**The problem**
Which lines in the data contain the string "handle"? Pick out each one and copy it in full.
** Start of Input for this task **
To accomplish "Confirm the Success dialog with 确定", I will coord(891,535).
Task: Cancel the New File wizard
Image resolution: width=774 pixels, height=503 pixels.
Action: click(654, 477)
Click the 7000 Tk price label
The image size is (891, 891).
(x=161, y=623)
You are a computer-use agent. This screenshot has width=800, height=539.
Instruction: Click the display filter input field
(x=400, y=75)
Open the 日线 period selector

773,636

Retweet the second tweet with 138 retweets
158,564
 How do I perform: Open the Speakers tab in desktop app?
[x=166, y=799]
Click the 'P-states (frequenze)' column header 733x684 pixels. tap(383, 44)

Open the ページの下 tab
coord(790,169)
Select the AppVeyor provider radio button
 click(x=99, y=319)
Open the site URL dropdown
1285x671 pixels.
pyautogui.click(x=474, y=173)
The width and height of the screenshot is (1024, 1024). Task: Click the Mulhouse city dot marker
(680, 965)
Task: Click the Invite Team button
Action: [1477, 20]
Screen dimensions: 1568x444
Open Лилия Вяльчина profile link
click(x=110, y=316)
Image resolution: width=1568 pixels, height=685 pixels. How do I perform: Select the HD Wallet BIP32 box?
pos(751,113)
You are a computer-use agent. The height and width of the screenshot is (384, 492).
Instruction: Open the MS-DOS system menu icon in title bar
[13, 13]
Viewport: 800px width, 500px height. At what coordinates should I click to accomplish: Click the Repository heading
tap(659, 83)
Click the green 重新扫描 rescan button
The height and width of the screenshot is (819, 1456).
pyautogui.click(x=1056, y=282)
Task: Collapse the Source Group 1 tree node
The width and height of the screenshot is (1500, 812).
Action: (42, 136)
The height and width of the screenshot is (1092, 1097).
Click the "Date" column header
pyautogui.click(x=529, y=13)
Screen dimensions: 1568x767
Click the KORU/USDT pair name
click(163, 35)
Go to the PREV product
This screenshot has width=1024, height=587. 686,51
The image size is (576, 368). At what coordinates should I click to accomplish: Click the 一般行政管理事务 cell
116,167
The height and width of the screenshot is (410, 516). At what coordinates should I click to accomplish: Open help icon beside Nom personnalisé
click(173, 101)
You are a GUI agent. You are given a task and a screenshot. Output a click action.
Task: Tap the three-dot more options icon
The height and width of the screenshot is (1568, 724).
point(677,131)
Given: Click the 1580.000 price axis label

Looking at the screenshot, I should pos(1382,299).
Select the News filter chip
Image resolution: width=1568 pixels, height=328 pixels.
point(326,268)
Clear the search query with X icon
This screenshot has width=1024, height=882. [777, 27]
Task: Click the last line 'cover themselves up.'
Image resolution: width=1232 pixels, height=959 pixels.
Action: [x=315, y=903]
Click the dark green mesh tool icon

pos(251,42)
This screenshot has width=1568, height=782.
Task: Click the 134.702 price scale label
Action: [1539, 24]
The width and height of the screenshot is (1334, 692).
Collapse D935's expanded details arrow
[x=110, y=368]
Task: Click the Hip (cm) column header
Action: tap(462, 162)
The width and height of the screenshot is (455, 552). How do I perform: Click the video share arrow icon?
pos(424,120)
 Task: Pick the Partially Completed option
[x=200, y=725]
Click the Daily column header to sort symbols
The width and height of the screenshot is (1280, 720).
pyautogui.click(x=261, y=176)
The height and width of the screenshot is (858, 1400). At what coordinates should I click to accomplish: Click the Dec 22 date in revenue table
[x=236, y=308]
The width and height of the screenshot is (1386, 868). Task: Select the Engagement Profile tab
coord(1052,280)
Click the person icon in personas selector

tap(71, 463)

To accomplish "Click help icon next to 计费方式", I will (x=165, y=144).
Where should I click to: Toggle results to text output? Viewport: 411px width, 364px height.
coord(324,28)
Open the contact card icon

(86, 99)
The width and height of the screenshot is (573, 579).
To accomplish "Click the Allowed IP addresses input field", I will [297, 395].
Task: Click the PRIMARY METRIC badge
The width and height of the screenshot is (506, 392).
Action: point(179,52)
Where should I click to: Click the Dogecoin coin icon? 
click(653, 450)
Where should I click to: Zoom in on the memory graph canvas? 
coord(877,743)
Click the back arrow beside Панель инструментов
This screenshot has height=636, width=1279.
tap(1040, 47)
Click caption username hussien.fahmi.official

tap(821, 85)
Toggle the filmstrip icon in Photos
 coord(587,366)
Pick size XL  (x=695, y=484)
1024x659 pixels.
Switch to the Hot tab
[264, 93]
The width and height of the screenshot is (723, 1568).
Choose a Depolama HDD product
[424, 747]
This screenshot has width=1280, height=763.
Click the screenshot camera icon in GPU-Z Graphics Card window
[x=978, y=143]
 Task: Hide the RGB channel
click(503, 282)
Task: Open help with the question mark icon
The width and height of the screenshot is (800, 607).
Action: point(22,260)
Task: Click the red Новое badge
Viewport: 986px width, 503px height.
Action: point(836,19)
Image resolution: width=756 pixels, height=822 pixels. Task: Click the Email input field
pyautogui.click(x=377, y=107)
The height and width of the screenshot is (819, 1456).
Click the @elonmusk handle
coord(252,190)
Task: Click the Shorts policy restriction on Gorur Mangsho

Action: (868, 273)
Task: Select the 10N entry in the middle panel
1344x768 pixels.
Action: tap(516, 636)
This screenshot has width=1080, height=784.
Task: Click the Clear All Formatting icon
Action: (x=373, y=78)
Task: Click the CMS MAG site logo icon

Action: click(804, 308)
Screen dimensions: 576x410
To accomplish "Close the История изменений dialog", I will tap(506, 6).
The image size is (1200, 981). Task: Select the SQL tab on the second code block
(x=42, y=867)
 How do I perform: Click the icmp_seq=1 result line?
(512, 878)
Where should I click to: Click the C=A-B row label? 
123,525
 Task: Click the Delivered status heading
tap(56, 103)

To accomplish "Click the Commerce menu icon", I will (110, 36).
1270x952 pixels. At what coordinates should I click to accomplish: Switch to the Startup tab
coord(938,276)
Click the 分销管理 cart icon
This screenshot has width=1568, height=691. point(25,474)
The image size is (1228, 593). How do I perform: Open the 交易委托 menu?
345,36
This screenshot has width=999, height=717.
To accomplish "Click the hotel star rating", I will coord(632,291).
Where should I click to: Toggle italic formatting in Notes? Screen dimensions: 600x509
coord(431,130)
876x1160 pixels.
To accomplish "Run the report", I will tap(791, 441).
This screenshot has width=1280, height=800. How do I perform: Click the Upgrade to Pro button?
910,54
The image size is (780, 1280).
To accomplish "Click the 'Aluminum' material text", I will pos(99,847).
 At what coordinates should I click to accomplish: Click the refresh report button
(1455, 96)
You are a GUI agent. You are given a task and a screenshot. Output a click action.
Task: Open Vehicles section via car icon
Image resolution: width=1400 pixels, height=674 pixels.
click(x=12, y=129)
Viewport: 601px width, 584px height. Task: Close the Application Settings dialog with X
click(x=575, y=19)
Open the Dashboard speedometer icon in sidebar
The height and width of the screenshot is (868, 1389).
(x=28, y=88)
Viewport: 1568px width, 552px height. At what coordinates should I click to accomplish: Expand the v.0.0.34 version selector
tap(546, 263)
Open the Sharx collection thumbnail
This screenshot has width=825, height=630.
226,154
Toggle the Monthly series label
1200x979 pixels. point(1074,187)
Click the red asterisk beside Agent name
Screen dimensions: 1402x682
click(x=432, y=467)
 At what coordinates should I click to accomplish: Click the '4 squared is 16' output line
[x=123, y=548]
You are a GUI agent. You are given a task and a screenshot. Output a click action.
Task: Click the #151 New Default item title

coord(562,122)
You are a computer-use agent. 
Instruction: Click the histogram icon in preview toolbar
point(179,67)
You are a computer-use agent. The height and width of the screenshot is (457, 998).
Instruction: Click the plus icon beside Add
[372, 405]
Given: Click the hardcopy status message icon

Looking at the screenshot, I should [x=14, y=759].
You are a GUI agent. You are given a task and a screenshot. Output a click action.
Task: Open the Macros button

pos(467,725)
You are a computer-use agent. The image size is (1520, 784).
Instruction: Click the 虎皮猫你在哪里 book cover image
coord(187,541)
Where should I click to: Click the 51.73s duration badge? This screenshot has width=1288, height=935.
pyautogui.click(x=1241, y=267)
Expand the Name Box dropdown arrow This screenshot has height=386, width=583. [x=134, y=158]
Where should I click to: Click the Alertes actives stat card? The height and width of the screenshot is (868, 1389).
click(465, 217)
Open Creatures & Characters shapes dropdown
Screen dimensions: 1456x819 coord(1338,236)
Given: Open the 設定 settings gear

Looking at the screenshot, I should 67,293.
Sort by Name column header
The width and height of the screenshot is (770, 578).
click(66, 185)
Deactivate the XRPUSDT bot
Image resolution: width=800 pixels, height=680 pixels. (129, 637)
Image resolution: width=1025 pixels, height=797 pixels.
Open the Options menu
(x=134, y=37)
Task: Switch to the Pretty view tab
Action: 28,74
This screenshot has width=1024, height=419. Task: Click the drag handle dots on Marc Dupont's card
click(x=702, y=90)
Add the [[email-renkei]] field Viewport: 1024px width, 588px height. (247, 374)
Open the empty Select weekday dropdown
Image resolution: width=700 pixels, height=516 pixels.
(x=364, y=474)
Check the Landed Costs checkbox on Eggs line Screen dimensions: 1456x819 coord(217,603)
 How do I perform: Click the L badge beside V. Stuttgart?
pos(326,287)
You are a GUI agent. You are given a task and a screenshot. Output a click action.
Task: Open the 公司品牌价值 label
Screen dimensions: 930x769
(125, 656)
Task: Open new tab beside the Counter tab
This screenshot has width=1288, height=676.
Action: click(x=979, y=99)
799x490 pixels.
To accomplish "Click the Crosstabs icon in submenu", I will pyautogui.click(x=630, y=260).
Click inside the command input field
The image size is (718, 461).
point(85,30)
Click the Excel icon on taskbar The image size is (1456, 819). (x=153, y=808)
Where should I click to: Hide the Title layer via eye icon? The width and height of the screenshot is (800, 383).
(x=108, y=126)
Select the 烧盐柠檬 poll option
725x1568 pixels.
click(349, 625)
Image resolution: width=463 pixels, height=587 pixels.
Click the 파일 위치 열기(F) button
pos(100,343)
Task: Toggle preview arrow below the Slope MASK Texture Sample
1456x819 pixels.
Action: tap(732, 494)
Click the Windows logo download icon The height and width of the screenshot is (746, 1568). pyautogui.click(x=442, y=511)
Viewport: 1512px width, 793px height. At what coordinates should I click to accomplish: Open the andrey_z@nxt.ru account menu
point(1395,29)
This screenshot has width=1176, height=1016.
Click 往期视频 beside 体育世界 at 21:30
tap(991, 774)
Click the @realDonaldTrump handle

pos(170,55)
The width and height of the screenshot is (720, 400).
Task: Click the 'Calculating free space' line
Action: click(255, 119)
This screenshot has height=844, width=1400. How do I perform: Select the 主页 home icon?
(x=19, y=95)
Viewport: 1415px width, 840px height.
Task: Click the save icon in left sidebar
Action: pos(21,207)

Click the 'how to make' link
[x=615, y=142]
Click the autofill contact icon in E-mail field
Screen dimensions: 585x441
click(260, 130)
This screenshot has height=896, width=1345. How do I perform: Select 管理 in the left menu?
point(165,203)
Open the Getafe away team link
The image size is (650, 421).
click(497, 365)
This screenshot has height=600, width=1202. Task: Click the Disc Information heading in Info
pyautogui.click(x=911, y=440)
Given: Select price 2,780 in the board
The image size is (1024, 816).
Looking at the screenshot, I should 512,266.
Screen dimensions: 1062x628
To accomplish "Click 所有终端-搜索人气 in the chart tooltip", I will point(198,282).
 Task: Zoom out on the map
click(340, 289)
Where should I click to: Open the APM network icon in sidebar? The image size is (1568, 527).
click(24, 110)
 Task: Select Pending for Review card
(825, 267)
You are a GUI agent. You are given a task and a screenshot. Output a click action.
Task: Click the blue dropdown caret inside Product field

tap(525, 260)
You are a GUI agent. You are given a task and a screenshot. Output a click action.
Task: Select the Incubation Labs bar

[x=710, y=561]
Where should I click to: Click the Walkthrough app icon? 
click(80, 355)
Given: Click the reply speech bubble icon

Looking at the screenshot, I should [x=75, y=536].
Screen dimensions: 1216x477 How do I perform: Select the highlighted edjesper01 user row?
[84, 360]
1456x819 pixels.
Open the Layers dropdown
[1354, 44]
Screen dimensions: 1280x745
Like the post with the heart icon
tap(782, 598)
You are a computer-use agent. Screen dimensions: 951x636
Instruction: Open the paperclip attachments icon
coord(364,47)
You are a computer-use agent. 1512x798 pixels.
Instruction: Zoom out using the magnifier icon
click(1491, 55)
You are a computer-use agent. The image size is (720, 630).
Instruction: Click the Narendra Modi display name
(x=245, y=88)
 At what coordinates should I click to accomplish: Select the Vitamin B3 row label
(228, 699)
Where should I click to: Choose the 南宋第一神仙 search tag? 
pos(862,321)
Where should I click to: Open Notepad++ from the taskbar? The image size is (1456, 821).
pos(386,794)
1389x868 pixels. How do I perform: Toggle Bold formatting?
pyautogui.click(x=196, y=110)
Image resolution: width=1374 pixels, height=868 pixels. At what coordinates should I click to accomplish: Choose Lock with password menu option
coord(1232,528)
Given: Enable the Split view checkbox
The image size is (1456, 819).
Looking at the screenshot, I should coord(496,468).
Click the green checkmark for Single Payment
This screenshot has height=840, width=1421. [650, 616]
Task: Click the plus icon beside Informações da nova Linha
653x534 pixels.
** End of Input for this task **
**Task solution**
Click the @elonmusk handle
This screenshot has width=1024, height=419. Task: Click the drag handle dots on Marc Dupont's card
Click the @realDonaldTrump handle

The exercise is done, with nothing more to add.